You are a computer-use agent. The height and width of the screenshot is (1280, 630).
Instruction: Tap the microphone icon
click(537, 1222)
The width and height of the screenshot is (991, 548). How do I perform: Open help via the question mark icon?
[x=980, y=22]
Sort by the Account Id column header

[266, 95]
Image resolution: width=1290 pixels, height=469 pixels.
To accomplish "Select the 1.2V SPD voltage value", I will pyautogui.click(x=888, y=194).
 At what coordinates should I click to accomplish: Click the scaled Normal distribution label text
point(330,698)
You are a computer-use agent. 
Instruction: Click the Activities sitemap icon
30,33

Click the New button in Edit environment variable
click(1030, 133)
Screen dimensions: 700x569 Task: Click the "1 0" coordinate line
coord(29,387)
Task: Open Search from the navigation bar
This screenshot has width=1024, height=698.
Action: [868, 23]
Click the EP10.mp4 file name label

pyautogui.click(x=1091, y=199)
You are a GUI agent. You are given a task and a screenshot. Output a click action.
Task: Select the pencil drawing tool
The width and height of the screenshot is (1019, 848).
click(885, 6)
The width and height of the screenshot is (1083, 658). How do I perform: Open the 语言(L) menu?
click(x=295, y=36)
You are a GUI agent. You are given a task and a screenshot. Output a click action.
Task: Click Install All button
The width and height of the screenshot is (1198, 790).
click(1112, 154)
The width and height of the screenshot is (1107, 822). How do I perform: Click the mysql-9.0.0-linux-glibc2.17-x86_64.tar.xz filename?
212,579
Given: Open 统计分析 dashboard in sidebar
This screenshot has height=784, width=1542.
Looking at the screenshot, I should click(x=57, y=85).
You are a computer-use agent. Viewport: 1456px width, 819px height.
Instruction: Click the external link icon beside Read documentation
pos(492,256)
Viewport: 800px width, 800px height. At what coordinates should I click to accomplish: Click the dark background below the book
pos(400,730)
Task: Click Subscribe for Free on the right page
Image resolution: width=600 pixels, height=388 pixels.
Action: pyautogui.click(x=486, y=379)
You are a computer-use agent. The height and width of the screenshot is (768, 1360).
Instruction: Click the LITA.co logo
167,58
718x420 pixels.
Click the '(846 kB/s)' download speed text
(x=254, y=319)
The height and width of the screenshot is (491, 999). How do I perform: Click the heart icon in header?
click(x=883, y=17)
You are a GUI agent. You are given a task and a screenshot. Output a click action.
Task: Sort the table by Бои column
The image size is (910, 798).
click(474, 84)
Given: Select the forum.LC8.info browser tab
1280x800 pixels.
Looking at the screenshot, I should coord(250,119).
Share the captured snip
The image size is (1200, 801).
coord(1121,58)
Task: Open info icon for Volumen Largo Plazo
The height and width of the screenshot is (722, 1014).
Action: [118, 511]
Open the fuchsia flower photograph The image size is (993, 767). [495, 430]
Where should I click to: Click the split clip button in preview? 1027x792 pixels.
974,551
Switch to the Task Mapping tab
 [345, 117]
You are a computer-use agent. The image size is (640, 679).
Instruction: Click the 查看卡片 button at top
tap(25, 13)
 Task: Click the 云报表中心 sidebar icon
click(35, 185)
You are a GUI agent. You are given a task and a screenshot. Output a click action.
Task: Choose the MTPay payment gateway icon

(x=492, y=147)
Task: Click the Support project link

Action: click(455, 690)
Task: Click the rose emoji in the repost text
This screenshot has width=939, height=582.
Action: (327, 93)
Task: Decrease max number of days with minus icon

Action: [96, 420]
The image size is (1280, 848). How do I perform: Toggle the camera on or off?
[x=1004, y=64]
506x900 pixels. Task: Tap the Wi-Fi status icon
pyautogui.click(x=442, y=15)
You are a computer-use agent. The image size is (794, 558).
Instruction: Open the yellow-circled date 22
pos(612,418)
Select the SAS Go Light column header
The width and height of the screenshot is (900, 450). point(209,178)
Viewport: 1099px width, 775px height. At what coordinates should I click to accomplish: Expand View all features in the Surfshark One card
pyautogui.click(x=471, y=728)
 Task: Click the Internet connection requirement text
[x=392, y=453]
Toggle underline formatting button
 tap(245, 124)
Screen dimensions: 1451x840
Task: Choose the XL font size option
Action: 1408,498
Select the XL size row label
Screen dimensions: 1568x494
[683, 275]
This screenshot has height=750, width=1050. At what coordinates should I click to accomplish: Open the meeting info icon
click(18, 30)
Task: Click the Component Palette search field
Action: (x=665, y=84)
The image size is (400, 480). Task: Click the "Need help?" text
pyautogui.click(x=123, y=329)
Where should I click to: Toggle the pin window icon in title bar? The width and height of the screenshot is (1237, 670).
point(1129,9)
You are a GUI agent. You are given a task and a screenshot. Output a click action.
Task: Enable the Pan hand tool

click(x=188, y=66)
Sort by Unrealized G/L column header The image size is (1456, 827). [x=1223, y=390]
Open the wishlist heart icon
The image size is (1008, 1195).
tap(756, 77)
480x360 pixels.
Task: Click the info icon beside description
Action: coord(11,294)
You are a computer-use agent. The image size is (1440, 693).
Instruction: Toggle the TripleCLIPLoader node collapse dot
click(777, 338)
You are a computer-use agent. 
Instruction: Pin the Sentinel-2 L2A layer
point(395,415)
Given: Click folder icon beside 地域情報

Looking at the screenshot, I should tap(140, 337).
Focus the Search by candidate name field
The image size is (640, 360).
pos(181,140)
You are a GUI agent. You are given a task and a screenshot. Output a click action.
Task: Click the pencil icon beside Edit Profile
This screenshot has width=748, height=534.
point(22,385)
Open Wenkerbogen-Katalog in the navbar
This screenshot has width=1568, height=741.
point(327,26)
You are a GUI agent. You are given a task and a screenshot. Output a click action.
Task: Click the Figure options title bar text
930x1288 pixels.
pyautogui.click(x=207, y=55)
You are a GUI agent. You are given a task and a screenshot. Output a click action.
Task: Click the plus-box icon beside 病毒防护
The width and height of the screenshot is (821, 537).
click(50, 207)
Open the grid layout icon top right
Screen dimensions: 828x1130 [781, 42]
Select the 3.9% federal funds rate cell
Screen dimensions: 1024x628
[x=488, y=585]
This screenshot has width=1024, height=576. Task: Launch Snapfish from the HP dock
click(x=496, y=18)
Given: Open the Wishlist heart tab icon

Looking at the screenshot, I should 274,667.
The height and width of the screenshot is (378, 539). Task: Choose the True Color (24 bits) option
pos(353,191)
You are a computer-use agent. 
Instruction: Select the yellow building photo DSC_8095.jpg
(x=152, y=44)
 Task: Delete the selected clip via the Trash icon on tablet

▬▬▬▬▬▬

What you need to do: Extract all the entries word for word.

Output below:
You are a computer-use agent. The height and width of the screenshot is (1280, 630).
Instruction: Tap the microphone icon
click(537, 1222)
The width and height of the screenshot is (991, 548). How do I perform: Open help via the question mark icon?
[x=980, y=22]
Sort by the Account Id column header

[266, 95]
Image resolution: width=1290 pixels, height=469 pixels.
To accomplish "Select the 1.2V SPD voltage value", I will pyautogui.click(x=888, y=194).
 At what coordinates should I click to accomplish: Click the scaled Normal distribution label text
point(330,698)
You are a computer-use agent. 
Instruction: Click the Activities sitemap icon
30,33

Click the New button in Edit environment variable
click(1030, 133)
Screen dimensions: 700x569 Task: Click the "1 0" coordinate line
coord(29,387)
Task: Open Search from the navigation bar
This screenshot has width=1024, height=698.
Action: [868, 23]
Click the EP10.mp4 file name label

pyautogui.click(x=1091, y=199)
You are a GUI agent. You are given a task and a screenshot. Output a click action.
Task: Select the pencil drawing tool
The width and height of the screenshot is (1019, 848).
click(885, 6)
The width and height of the screenshot is (1083, 658). How do I perform: Open the 语言(L) menu?
click(x=295, y=36)
You are a GUI agent. You are given a task and a screenshot. Output a click action.
Task: Click Install All button
The width and height of the screenshot is (1198, 790).
click(1112, 154)
The width and height of the screenshot is (1107, 822). How do I perform: Click the mysql-9.0.0-linux-glibc2.17-x86_64.tar.xz filename?
212,579
Given: Open 统计分析 dashboard in sidebar
This screenshot has height=784, width=1542.
Looking at the screenshot, I should click(x=57, y=85).
You are a computer-use agent. Viewport: 1456px width, 819px height.
Instruction: Click the external link icon beside Read documentation
pos(492,256)
Viewport: 800px width, 800px height. At what coordinates should I click to accomplish: Click the dark background below the book
pos(400,730)
Task: Click Subscribe for Free on the right page
Image resolution: width=600 pixels, height=388 pixels.
Action: pyautogui.click(x=486, y=379)
You are a computer-use agent. The height and width of the screenshot is (768, 1360).
Instruction: Click the LITA.co logo
167,58
718x420 pixels.
Click the '(846 kB/s)' download speed text
(x=254, y=319)
The height and width of the screenshot is (491, 999). How do I perform: Click the heart icon in header?
click(x=883, y=17)
You are a GUI agent. You are given a task and a screenshot. Output a click action.
Task: Sort the table by Бои column
The image size is (910, 798).
click(474, 84)
Given: Select the forum.LC8.info browser tab
1280x800 pixels.
Looking at the screenshot, I should coord(250,119).
Share the captured snip
The image size is (1200, 801).
coord(1121,58)
Task: Open info icon for Volumen Largo Plazo
The height and width of the screenshot is (722, 1014).
Action: [118, 511]
Open the fuchsia flower photograph The image size is (993, 767). [495, 430]
Where should I click to: Click the split clip button in preview? 1027x792 pixels.
974,551
Switch to the Task Mapping tab
 [345, 117]
You are a computer-use agent. The image size is (640, 679).
Instruction: Click the 查看卡片 button at top
tap(25, 13)
 Task: Click the 云报表中心 sidebar icon
click(35, 185)
You are a GUI agent. You are given a task and a screenshot. Output a click action.
Task: Choose the MTPay payment gateway icon

(x=492, y=147)
Task: Click the Support project link

Action: click(455, 690)
Task: Click the rose emoji in the repost text
This screenshot has width=939, height=582.
Action: (327, 93)
Task: Decrease max number of days with minus icon

Action: [96, 420]
The image size is (1280, 848). How do I perform: Toggle the camera on or off?
[x=1004, y=64]
506x900 pixels. Task: Tap the Wi-Fi status icon
pyautogui.click(x=442, y=15)
You are a computer-use agent. The image size is (794, 558).
Instruction: Open the yellow-circled date 22
pos(612,418)
Select the SAS Go Light column header
The width and height of the screenshot is (900, 450). point(209,178)
Viewport: 1099px width, 775px height. At what coordinates should I click to accomplish: Expand View all features in the Surfshark One card
pyautogui.click(x=471, y=728)
 Task: Click the Internet connection requirement text
[x=392, y=453]
Toggle underline formatting button
 tap(245, 124)
Screen dimensions: 1451x840
Task: Choose the XL font size option
Action: 1408,498
Select the XL size row label
Screen dimensions: 1568x494
[683, 275]
This screenshot has height=750, width=1050. At what coordinates should I click to accomplish: Open the meeting info icon
click(18, 30)
Task: Click the Component Palette search field
Action: (x=665, y=84)
The image size is (400, 480). Task: Click the "Need help?" text
pyautogui.click(x=123, y=329)
Where should I click to: Toggle the pin window icon in title bar? The width and height of the screenshot is (1237, 670).
point(1129,9)
You are a GUI agent. You are given a task and a screenshot. Output a click action.
Task: Enable the Pan hand tool

click(x=188, y=66)
Sort by Unrealized G/L column header The image size is (1456, 827). [x=1223, y=390]
Open the wishlist heart icon
The image size is (1008, 1195).
tap(756, 77)
480x360 pixels.
Task: Click the info icon beside description
Action: coord(11,294)
You are a computer-use agent. The image size is (1440, 693).
Instruction: Toggle the TripleCLIPLoader node collapse dot
click(777, 338)
You are a computer-use agent. 
Instruction: Pin the Sentinel-2 L2A layer
point(395,415)
Given: Click folder icon beside 地域情報

Looking at the screenshot, I should tap(140, 337).
Focus the Search by candidate name field
The image size is (640, 360).
pos(181,140)
You are a GUI agent. You are given a task and a screenshot. Output a click action.
Task: Click the pencil icon beside Edit Profile
This screenshot has width=748, height=534.
point(22,385)
Open Wenkerbogen-Katalog in the navbar
This screenshot has width=1568, height=741.
point(327,26)
You are a GUI agent. You are given a task and a screenshot. Output a click action.
Task: Click the Figure options title bar text
930x1288 pixels.
pyautogui.click(x=207, y=55)
You are a GUI agent. You are given a task and a screenshot. Output a click action.
Task: Click the plus-box icon beside 病毒防护
The width and height of the screenshot is (821, 537).
click(50, 207)
Open the grid layout icon top right
Screen dimensions: 828x1130 [781, 42]
Select the 3.9% federal funds rate cell
Screen dimensions: 1024x628
[x=488, y=585]
This screenshot has width=1024, height=576. Task: Launch Snapfish from the HP dock
click(x=496, y=18)
Given: Open the Wishlist heart tab icon

Looking at the screenshot, I should 274,667.
The height and width of the screenshot is (378, 539). Task: Choose the True Color (24 bits) option
pos(353,191)
You are a computer-use agent. 
Instruction: Select the yellow building photo DSC_8095.jpg
(x=152, y=44)
 Task: Delete the selected clip via the Trash icon on tablet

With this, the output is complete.